§ **WHAT YOU NEED TO DO**
Give every line of the records from the one containing "The width and height of the screenshot is (1456, 819)." down to the one containing "Viewport: 1036px width, 1161px", both included, as a JSON list of strings, one string per line, with blank lines left out.

** Begin **

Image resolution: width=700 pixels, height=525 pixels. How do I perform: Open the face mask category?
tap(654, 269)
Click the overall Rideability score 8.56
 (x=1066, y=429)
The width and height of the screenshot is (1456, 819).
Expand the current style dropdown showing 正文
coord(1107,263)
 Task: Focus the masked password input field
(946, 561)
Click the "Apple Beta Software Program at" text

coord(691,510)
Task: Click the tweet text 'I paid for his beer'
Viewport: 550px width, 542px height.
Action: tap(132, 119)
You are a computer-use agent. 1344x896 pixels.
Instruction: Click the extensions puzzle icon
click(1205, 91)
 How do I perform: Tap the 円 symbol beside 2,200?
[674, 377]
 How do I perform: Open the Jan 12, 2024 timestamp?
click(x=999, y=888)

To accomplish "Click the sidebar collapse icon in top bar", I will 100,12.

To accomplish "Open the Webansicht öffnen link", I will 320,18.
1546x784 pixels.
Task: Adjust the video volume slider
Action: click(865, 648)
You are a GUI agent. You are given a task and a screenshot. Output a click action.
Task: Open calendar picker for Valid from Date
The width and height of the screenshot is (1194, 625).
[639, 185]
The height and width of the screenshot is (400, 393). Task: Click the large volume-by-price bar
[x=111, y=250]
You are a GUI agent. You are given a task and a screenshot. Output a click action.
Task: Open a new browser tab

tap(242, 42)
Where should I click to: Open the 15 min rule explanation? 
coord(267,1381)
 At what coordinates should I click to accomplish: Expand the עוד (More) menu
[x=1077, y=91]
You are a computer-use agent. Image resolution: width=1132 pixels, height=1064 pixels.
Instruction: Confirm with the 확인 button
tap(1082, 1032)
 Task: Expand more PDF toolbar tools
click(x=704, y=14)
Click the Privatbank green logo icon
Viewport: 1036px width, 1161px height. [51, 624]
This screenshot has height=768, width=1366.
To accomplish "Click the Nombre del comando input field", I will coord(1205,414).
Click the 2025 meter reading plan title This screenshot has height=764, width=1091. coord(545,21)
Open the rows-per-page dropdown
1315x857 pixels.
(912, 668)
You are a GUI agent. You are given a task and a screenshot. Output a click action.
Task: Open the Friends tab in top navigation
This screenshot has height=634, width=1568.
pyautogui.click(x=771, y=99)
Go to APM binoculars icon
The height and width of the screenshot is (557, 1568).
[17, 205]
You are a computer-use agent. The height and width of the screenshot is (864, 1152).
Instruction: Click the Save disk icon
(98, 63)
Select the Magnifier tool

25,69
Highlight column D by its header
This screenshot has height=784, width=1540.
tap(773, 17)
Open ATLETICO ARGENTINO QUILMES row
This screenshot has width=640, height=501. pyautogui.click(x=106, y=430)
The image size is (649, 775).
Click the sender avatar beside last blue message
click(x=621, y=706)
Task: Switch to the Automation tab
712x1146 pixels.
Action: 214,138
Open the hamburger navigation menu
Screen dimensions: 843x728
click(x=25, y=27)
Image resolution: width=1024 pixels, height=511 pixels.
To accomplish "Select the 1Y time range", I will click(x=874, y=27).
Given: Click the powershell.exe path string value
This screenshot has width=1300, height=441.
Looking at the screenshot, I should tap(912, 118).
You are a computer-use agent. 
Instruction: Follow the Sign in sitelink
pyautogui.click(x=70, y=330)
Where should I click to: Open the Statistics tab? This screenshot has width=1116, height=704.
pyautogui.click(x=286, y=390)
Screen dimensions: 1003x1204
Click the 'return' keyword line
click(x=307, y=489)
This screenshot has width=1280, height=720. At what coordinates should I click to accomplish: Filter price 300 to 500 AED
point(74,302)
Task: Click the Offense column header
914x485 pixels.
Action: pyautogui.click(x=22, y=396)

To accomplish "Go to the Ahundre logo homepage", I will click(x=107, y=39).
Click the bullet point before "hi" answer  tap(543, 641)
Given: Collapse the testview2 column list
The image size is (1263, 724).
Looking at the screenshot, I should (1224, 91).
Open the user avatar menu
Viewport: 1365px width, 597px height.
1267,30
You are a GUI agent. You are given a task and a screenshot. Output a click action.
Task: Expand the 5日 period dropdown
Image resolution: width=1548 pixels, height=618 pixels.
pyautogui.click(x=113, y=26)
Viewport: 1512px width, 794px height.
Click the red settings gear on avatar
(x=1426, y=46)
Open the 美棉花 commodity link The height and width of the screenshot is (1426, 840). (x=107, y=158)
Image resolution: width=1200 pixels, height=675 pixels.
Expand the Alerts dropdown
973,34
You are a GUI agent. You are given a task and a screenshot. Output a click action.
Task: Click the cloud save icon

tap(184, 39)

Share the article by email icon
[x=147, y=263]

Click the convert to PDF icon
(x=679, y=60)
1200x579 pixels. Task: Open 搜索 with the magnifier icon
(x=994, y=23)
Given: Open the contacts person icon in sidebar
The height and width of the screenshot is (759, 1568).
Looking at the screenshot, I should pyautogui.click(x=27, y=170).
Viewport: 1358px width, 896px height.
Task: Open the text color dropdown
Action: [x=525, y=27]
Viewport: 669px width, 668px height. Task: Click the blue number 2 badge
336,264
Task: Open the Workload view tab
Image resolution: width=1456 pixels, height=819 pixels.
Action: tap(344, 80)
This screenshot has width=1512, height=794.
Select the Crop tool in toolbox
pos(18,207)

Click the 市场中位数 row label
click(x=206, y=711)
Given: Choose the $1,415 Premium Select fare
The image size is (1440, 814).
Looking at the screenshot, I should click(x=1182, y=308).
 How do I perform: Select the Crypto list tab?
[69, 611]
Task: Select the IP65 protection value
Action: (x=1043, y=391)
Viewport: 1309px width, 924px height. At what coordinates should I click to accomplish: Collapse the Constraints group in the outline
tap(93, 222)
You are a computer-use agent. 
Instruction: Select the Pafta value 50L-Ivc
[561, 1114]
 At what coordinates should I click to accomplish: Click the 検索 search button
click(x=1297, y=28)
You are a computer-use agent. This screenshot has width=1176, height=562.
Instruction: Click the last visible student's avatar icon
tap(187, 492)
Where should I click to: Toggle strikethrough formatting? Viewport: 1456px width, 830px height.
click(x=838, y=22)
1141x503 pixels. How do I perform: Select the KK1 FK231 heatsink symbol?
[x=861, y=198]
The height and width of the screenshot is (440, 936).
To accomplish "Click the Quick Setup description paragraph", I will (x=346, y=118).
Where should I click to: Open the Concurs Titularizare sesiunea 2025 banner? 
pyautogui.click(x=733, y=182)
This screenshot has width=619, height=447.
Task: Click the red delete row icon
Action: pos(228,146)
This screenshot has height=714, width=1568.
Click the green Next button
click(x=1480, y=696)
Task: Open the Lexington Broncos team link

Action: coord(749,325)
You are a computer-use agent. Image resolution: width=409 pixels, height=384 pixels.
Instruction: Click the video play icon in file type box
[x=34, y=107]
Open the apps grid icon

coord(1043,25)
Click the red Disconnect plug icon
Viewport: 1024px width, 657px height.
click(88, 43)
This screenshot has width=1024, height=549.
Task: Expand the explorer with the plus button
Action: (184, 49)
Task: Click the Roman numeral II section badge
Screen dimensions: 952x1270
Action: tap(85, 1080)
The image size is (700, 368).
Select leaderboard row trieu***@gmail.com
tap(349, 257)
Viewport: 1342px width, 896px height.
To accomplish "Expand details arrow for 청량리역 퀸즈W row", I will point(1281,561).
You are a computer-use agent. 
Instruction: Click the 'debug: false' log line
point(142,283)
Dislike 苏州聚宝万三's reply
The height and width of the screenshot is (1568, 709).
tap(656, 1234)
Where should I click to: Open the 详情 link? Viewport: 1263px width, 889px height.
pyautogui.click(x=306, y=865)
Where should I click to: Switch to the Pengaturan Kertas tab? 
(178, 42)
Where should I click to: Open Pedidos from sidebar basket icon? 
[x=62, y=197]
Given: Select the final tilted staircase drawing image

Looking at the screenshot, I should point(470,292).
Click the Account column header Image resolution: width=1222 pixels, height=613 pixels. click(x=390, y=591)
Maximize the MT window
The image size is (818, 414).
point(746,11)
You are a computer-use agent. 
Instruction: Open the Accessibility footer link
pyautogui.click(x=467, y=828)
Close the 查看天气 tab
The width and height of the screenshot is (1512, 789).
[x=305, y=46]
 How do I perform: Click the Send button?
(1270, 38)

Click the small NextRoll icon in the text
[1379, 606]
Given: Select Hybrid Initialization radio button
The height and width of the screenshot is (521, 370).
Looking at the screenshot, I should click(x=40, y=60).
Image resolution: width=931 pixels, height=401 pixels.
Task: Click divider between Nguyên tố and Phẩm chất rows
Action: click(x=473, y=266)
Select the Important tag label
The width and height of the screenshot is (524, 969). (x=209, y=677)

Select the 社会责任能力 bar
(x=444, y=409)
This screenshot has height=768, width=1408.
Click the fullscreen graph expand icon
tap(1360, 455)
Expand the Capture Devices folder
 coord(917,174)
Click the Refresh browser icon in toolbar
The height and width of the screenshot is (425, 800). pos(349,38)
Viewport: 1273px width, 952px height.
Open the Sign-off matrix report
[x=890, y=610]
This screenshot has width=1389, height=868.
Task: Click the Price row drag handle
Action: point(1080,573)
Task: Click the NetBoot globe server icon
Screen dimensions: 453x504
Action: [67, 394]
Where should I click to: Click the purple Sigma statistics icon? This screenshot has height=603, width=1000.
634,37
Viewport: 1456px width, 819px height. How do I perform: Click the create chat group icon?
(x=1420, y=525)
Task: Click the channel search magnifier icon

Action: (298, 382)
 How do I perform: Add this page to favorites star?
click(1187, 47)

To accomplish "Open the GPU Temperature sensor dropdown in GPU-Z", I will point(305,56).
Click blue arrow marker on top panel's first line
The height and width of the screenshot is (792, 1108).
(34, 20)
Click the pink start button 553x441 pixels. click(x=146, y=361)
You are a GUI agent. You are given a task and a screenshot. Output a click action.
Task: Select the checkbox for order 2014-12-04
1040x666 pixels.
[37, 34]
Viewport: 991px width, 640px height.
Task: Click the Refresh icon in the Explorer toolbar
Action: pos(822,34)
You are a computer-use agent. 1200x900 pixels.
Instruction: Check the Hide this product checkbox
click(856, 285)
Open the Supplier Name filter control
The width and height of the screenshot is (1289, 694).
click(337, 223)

** End **

§ **PROBLEM SOLUTION**
[
  "The width and height of the screenshot is (1456, 819).",
  "Expand the current style dropdown showing 正文",
  "coord(1107,263)",
  " Task: Focus the masked password input field",
  "(946, 561)",
  "Click the \"Apple Beta Software Program at\" text",
  "coord(691,510)",
  "Task: Click the tweet text 'I paid for his beer'",
  "Viewport: 550px width, 542px height.",
  "Action: tap(132, 119)",
  "You are a computer-use agent. 1344x896 pixels.",
  "Instruction: Click the extensions puzzle icon",
  "click(1205, 91)",
  " How do I perform: Tap the 円 symbol beside 2,200?",
  "[674, 377]",
  " How do I perform: Open the Jan 12, 2024 timestamp?",
  "click(x=999, y=888)",
  "To accomplish \"Click the sidebar collapse icon in top bar\", I will 100,12.",
  "To accomplish \"Open the Webansicht öffnen link\", I will 320,18.",
  "1546x784 pixels.",
  "Task: Adjust the video volume slider",
  "Action: click(865, 648)",
  "You are a GUI agent. You are given a task and a screenshot. Output a click action.",
  "Task: Open calendar picker for Valid from Date",
  "The width and height of the screenshot is (1194, 625).",
  "[639, 185]",
  "The height and width of the screenshot is (400, 393). Task: Click the large volume-by-price bar",
  "[x=111, y=250]",
  "You are a GUI agent. You are given a task and a screenshot. Output a click action.",
  "Task: Open a new browser tab",
  "tap(242, 42)",
  "Where should I click to: Open the 15 min rule explanation? ",
  "coord(267,1381)",
  " At what coordinates should I click to accomplish: Expand the עוד (More) menu",
  "[x=1077, y=91]",
  "You are a computer-use agent. Image resolution: width=1132 pixels, height=1064 pixels.",
  "Instruction: Confirm with the 확인 button",
  "tap(1082, 1032)",
  " Task: Expand more PDF toolbar tools",
  "click(x=704, y=14)",
  "Click the Privatbank green logo icon",
  "Viewport: 1036px width, 1161px height. [51, 624]"
]